Electron density calculations were performed using the LUNUS software,52 which allows mean structure factors to be computed from the states generated during an MD simulation, from which electron density maps can be generated. The calculated maps were compared to the experimental 2Fo-Fc maps with a contour level of 1.5σ used for the experimental maps and 3σ for the calculated maps. The approach of calculating electron density maps from simulation data has been used previously by Ge et al. in a similar study and is explained in greater detail in their publication.50 This allows for a secondary comparison between experimental and simulation data, in addition to the clustering analysis described above. Electron density calculations were not performed for the trypsin system, owing to the experimental structure being obtained via neutron scattering, or on the MUP-I structure, given that many of the conformations generated were distinct from the crystal conformation and the results would not have provided any further insight.
Throughout this work, force evaluations are used as a way of comparing efficiency across different methods, given that they are the most expensive calculation in a typical MD algorithm. We use the term “force evaluations” to refer to any calculation that requires the interatomic distances to be calculated, which includes both energy and force calculations. Force evaluations are calculated as detailed in Bergazin et al.49 with each MD step (whether normal MD or NCMC propagation) and each GCMC move counting as a single force evaluation.
System Setup
The AmberTools tleap software53 was used to generate and solvate the simulation boxes and add ions to neutralize the systems.
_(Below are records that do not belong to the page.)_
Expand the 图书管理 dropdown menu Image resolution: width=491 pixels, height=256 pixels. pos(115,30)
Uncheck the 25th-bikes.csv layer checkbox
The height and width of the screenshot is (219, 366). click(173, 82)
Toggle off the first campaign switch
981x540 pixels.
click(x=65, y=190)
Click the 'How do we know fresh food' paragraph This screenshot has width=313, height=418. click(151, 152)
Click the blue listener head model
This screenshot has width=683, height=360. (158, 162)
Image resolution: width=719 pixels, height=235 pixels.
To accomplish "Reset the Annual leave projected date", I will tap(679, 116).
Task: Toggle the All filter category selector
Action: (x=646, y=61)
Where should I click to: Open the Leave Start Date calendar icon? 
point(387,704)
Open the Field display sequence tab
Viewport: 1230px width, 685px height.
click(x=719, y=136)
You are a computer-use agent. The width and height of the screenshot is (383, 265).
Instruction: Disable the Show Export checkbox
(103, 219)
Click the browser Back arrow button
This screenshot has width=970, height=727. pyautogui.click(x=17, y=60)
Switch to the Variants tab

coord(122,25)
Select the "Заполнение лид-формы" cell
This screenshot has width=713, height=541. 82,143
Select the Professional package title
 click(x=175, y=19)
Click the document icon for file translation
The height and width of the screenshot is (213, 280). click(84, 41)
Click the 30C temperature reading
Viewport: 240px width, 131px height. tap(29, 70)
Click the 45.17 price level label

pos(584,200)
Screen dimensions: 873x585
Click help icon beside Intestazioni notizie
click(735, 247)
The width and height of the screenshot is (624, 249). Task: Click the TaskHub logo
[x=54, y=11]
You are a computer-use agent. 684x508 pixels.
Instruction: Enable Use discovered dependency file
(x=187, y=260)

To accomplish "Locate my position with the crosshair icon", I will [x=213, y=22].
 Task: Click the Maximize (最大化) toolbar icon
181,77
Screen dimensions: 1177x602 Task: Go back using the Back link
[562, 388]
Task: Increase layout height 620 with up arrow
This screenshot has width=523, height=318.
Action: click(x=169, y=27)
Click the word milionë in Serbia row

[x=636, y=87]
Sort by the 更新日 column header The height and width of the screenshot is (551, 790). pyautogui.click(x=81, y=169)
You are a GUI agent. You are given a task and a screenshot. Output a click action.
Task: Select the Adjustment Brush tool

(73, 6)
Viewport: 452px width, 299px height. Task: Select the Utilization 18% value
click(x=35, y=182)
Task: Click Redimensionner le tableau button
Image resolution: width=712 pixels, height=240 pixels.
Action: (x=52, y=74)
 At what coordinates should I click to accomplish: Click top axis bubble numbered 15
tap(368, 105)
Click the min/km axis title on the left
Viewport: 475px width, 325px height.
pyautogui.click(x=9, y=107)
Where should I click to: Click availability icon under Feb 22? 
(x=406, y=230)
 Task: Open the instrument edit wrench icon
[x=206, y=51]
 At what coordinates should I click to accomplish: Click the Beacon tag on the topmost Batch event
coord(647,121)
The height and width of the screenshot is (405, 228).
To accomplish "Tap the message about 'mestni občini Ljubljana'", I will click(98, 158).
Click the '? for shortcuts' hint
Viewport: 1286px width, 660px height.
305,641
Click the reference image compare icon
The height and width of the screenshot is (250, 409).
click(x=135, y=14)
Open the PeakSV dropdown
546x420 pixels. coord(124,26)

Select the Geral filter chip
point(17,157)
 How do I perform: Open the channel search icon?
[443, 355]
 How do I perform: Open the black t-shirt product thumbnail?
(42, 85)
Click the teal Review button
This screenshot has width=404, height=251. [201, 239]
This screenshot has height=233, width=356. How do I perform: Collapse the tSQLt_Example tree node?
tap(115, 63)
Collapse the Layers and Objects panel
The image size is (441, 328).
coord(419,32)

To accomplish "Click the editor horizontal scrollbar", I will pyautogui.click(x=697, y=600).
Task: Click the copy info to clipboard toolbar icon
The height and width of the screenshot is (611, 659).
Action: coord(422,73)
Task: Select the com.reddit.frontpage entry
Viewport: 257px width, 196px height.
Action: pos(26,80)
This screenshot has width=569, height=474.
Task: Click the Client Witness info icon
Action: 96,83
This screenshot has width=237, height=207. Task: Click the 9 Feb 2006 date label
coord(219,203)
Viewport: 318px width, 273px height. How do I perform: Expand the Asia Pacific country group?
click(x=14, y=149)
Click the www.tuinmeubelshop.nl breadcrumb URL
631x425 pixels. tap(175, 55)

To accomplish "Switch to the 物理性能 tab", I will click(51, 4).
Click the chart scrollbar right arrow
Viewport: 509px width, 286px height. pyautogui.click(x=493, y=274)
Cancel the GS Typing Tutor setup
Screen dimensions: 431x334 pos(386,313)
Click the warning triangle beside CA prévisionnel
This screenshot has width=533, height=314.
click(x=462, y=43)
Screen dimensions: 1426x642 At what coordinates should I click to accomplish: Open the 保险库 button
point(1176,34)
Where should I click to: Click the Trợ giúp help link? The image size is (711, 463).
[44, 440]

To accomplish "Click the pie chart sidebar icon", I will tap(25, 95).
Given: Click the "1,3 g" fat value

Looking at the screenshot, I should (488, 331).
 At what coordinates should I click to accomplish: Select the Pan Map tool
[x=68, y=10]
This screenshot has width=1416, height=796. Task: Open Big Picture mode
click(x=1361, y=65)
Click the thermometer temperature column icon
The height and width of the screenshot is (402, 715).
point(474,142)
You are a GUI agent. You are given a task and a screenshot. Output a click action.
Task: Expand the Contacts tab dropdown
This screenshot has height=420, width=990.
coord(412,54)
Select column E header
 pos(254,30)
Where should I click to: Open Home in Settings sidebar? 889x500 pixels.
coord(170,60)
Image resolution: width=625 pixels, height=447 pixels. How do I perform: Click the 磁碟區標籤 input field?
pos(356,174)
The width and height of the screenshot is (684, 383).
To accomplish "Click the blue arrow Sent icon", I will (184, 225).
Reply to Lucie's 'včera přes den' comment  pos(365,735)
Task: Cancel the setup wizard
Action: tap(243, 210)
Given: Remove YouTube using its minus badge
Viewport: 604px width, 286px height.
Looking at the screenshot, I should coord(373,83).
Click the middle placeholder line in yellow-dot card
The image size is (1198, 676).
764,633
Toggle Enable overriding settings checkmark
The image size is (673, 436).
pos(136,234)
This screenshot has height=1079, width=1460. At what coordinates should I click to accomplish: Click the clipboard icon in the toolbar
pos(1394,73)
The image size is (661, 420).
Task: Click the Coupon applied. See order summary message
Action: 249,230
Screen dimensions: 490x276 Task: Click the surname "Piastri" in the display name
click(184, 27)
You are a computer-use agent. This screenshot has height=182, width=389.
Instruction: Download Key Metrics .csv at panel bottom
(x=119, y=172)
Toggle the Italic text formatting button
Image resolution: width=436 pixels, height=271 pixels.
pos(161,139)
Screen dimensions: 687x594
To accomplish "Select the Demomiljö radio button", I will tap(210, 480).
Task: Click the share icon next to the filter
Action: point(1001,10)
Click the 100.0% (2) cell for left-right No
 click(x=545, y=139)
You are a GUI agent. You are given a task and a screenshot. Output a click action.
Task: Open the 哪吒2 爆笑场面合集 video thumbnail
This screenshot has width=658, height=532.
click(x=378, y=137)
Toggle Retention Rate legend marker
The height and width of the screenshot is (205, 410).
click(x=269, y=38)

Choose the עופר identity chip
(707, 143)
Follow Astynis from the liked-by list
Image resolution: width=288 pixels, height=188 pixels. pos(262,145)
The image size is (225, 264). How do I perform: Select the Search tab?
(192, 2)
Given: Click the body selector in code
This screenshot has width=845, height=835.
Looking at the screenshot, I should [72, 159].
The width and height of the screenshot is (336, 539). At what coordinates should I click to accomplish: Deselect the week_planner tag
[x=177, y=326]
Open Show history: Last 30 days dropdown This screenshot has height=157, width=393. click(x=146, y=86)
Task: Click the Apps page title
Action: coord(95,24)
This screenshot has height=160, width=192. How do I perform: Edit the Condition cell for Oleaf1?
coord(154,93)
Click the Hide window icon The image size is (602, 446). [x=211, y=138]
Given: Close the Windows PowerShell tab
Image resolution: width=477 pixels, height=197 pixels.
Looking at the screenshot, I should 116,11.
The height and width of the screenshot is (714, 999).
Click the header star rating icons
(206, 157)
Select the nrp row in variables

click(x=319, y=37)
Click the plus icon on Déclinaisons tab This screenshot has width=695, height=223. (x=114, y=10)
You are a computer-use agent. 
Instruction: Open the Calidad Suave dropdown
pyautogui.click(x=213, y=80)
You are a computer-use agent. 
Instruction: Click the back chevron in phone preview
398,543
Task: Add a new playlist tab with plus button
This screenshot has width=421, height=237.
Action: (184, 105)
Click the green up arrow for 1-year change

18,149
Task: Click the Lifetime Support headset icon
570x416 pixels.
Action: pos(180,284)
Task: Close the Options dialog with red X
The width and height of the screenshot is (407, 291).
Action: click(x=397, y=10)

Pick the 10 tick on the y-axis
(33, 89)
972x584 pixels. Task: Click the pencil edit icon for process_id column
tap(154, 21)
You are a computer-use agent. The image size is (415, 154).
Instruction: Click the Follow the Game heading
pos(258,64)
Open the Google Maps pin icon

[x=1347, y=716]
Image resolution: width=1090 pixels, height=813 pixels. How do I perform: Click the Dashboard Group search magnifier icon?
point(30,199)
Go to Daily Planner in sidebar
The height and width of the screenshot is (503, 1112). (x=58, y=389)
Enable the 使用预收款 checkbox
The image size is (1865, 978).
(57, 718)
Where necessary, the H++ web server54−56 was used to protonate the systems, with more details on the protonation states provided below. The details of each system are provided in Table 1, including the radius and atoms used to define the GCMC sphere. For the water-hopping simulations, sphere radii of 1.5 and 2.0 nm were used for HSP90 and MUP-I, respectively. For HSP90, the sphere was centered on the C4 atom of the ligand, and for MUP-I it was centered on the C9 atom of the ligand, where the atoms are labeled as per the associated PDB file\z.
Table 1. Four Test Systems Used in This Worka.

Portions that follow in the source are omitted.